London-based Fx and CFD brokerage firm, CMC Markets (LON: CMCX) has issued a trading update before the end of company’s second quarter for the FY 19. The company is expecting a big fall in revenue realization for the full fiscal year which ends on March 31st, 2019. 

The company has blamed the situation due to lower trading activity because of a sustained period of low market volatility and range bound trading activity towards the end of traditional UK summer period. Also, regulatory changes which lowered the leverage exaggerated the situation. The situation is not limited to only CMC Markets but has affected the whole forex space in the region.

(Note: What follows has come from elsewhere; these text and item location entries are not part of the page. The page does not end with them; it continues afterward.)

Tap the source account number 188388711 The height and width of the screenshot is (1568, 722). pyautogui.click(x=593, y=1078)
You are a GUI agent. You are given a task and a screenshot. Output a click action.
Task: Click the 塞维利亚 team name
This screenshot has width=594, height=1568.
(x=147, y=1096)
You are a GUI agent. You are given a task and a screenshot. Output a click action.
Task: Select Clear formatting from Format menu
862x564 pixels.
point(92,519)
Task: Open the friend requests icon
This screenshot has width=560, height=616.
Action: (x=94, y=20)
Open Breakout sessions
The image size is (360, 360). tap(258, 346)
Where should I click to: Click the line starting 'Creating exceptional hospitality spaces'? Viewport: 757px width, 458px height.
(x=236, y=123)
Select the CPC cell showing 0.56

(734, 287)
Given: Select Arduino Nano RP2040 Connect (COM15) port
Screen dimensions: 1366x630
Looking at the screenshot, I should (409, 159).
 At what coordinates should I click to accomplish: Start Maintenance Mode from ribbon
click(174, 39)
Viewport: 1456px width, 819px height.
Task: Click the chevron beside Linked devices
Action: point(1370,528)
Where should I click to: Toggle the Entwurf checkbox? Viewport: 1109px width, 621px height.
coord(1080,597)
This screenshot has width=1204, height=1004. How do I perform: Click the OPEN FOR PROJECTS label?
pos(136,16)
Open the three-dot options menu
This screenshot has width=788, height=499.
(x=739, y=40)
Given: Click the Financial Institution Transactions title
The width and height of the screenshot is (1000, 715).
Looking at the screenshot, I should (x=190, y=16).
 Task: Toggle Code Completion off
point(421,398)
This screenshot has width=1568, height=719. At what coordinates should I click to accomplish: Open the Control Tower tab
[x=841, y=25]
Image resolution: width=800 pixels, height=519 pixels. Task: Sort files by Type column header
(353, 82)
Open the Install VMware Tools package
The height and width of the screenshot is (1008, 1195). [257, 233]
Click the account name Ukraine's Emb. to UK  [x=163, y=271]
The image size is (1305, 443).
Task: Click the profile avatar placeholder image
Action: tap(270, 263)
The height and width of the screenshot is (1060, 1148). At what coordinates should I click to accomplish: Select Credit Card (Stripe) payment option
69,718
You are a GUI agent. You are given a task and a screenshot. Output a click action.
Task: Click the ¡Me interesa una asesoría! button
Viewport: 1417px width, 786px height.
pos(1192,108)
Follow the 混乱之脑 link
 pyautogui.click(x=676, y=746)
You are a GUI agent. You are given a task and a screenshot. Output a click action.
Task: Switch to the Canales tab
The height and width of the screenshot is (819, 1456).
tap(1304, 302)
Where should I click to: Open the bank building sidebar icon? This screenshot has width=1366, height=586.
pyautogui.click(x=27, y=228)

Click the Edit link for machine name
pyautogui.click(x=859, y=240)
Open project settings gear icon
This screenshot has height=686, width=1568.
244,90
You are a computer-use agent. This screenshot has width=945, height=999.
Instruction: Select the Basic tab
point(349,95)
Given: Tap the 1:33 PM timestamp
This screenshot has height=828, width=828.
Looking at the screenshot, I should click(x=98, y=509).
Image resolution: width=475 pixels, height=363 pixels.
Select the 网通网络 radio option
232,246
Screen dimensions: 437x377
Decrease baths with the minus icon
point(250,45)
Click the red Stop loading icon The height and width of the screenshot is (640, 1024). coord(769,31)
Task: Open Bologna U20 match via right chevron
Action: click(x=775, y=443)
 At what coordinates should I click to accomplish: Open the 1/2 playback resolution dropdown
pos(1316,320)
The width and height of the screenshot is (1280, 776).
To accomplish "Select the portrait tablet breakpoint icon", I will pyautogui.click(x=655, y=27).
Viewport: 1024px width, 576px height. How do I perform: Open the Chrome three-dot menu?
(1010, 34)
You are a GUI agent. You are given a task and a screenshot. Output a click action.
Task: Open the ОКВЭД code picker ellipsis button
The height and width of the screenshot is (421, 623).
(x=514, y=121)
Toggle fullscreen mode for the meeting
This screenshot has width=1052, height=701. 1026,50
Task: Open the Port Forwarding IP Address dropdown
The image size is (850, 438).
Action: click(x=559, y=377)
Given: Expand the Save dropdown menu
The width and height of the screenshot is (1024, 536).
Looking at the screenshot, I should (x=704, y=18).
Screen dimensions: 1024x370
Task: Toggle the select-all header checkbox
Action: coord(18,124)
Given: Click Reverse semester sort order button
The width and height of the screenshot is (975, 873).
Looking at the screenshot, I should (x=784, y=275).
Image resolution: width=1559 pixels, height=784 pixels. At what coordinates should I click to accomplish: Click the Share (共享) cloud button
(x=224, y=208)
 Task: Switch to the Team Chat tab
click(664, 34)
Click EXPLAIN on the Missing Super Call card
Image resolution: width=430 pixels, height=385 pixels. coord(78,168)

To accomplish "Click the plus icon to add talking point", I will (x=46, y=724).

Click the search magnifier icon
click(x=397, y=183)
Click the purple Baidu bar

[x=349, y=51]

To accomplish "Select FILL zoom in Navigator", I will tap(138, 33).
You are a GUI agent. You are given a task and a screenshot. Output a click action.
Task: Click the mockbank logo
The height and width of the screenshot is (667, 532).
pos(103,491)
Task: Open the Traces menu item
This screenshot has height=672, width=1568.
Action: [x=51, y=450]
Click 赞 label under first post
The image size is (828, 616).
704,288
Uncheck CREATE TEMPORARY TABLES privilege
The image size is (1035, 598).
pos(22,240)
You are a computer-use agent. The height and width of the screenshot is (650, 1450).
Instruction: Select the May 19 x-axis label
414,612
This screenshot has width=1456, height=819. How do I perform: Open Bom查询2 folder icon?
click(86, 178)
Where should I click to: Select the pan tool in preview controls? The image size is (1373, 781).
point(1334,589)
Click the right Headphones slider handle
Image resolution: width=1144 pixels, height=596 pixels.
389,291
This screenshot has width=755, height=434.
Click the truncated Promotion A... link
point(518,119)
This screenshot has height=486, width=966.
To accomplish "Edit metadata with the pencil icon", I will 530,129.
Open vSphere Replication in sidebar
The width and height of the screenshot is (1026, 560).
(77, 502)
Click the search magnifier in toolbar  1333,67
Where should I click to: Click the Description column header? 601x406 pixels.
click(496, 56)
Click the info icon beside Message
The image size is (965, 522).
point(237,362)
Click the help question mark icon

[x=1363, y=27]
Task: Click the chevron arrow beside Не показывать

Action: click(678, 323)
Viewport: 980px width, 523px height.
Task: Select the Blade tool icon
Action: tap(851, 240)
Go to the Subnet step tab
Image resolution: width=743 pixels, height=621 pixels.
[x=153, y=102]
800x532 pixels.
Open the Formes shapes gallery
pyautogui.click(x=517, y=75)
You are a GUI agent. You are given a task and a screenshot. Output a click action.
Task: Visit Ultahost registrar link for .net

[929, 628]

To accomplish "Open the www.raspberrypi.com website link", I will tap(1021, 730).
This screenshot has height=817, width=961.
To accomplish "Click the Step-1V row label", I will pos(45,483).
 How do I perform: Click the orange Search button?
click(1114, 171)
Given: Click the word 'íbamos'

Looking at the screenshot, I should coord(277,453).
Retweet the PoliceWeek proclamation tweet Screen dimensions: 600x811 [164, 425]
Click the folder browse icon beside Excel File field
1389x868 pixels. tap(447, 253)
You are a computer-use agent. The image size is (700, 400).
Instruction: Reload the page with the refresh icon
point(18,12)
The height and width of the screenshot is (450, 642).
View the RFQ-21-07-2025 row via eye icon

The company said that Contracts-for-Difference and Spread bet revenue for the full year is likely to witness a fall of approximately 20 per cent year-on-year, compared to previous guidance for a reduction of 10-15 per cent year-on-year. The investments around strategic initiatives to drive growth would continue but spending around staffs and marketing would be curtailed and will be below earlier guidance to compensate for the revenue loss in its full fiscal year. 

“As a result, net operating income for 2019 is expected to be below previous guidance, with the overall impact on profitability partially mitigated by tight cost control.”

The group remained focused on increasing the proportion of the UK and European revenue that is generated by professional clients. On a 12 months rolling period, over 40 per cent of UK and European revenue is now generated by professional clients, in line with previous guidance including institutional business which has been increased to 50 per cent. 

The group also announced that the financial statement for the first half period will be announced on 22nd November 2018.